Similarly, if A is empty, it is impossible to form any ordered pairs $$(x, y)$$ where $$y \in A$$. Therefore, the Cartesian product $$B \times A$$ will also be an empty set.

$$B \times A = B \times \emptyset = \emptyset$$

Since both $$A \times B$$ and $$B \times A$$ are empty sets, they are equal. Thus, if $$A = \emptyset$$, the condition $$A \times B = B \times A$$ is satisfied, regardless of what set B is.

Case 2: If set B is empty ($$B = \emptyset$$).

Following the same logic as Case 1, if B is empty, then $$A \times B = A \times \emptyset = \emptyset$$ and $$B \times A = \emptyset \times A = \emptyset$$. Both Cartesian products are empty, so they are equal. Thus, if $$B = \emptyset$$, the condition $$A \times B = B \times A$$ is satisfied, regardless of what set A is.

These two cases include the situation where both A and B are empty (i.e., $$A = \emptyset$$ and $$B = \emptyset$$), for which $$A \times B = \emptyset$$ and $$B \times A = \emptyset$$, meaning the equality holds.

**step3 Analyzing the Case Where Both Sets Are Non-Empty**

Now, let's consider the situation where both set A and set B are non-empty. This means that A contains at least one element and B contains at least one element.

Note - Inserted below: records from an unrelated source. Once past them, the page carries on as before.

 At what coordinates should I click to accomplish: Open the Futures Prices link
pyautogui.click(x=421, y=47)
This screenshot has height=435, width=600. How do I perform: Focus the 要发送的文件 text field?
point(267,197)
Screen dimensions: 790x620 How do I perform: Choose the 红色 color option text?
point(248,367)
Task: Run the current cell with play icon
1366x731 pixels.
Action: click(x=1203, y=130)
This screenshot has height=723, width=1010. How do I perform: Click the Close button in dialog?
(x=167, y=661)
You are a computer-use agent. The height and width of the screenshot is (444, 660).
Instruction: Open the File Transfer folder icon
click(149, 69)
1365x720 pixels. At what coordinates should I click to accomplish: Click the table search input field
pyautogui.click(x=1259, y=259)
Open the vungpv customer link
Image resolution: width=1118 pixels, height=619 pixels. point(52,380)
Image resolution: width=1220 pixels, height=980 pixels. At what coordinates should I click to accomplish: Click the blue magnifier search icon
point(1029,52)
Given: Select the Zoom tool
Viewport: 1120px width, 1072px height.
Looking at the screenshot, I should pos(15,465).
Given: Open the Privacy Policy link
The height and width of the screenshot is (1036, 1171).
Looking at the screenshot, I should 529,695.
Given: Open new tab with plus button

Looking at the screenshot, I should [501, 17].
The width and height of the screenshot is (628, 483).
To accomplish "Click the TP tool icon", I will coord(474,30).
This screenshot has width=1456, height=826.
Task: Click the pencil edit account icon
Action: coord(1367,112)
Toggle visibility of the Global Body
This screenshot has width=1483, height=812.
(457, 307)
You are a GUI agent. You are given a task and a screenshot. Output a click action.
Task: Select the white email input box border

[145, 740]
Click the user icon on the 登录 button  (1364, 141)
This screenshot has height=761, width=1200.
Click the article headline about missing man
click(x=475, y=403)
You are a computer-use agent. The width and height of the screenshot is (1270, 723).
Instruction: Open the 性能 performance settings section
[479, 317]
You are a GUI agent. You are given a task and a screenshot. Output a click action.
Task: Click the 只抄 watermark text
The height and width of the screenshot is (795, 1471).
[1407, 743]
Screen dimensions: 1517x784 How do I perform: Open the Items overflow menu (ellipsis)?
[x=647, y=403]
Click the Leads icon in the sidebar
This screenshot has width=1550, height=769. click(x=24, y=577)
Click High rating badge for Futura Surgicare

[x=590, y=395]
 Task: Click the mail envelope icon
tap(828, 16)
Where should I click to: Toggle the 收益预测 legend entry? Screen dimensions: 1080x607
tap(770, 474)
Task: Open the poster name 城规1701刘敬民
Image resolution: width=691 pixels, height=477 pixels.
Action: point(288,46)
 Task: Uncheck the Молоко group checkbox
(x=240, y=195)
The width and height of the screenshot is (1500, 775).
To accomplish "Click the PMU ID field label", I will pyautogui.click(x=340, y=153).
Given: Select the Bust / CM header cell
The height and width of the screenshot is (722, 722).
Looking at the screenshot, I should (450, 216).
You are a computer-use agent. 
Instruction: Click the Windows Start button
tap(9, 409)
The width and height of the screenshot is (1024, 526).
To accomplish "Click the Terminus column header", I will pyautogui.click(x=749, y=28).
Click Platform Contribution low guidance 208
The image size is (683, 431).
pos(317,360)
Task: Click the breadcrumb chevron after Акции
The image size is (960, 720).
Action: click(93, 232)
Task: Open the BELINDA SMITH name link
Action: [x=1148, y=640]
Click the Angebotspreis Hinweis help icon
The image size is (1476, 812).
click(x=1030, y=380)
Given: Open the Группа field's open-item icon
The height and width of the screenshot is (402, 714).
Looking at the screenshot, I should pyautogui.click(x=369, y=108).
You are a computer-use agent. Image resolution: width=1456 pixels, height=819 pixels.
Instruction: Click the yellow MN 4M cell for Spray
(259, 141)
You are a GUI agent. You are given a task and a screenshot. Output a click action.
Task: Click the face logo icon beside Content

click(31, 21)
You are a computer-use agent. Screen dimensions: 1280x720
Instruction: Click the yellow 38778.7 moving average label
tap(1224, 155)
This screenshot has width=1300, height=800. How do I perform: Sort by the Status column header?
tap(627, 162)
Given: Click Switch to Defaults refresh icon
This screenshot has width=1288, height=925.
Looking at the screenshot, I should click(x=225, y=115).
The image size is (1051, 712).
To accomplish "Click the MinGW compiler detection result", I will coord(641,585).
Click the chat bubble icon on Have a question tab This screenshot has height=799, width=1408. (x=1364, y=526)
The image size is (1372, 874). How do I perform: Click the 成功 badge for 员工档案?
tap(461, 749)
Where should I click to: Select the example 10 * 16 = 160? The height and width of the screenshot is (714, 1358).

Assume that $$A \times B = B \times A$$.

Let $$(x, y)$$ be any ordered pair in $$A \times B$$. By the definition of the Cartesian product, this means that $$x \in A$$ and $$y \in B$$.

Since we assumed $$A \times B = B \times A$$, the ordered pair $$(x, y)$$ must also be an element of $$B \times A$$. By the definition of $$B \times A$$, this means that $$x \in B$$ and $$y \in A$$.

So, for any element $$x$$ that belongs to A and any element $$y$$ that belongs to B, it must be true that $$x$$ also belongs to B and $$y$$ also belongs to A.

From the condition "for any $$x \in A$$, it must be true that $$x \in B$$" (by picking any $$y \in B$$ since B is non-empty), we conclude that every element of A is also an element of B. This means that A is a subset of B.

$$A \subseteq B$$

From the condition "for any $$y \in B$$, it must be true that $$y \in A$$" (by picking any $$x \in A$$ since A is non-empty), we conclude that every element of B is also an element of A. This means that B is a subset of A.

$$B \subseteq A$$

If A is a subset of B ($$A \subseteq B$$) and B is a subset of A ($$B \subseteq A$$), then by the definition of set equality, sets A and B must be identical.

$$A = B$$

Therefore, if both A and B are non-empty, the equality $$A \times B = B \times A$$ holds only if $$A = B$$.

**step4 Concluding the Conditions**

Combining the analysis from Step 2 and Step 3, we can state the conditions under which $$A \times B = B \times A$$ is true:

1. One or both of the sets are empty (i.e., $$A = \emptyset$$ or $$B = \emptyset$$).

2. Both sets are non-empty, and they are equal (i.e., $$A = B$$).

These two conditions cover all possibilities. Note that the case where $$A = B = \emptyset$$ is covered by both conditions. Thus, the statement $$A \times B = B \times A$$ is true if and only if A is an empty set, or B is an empty set, or A and B are the same set.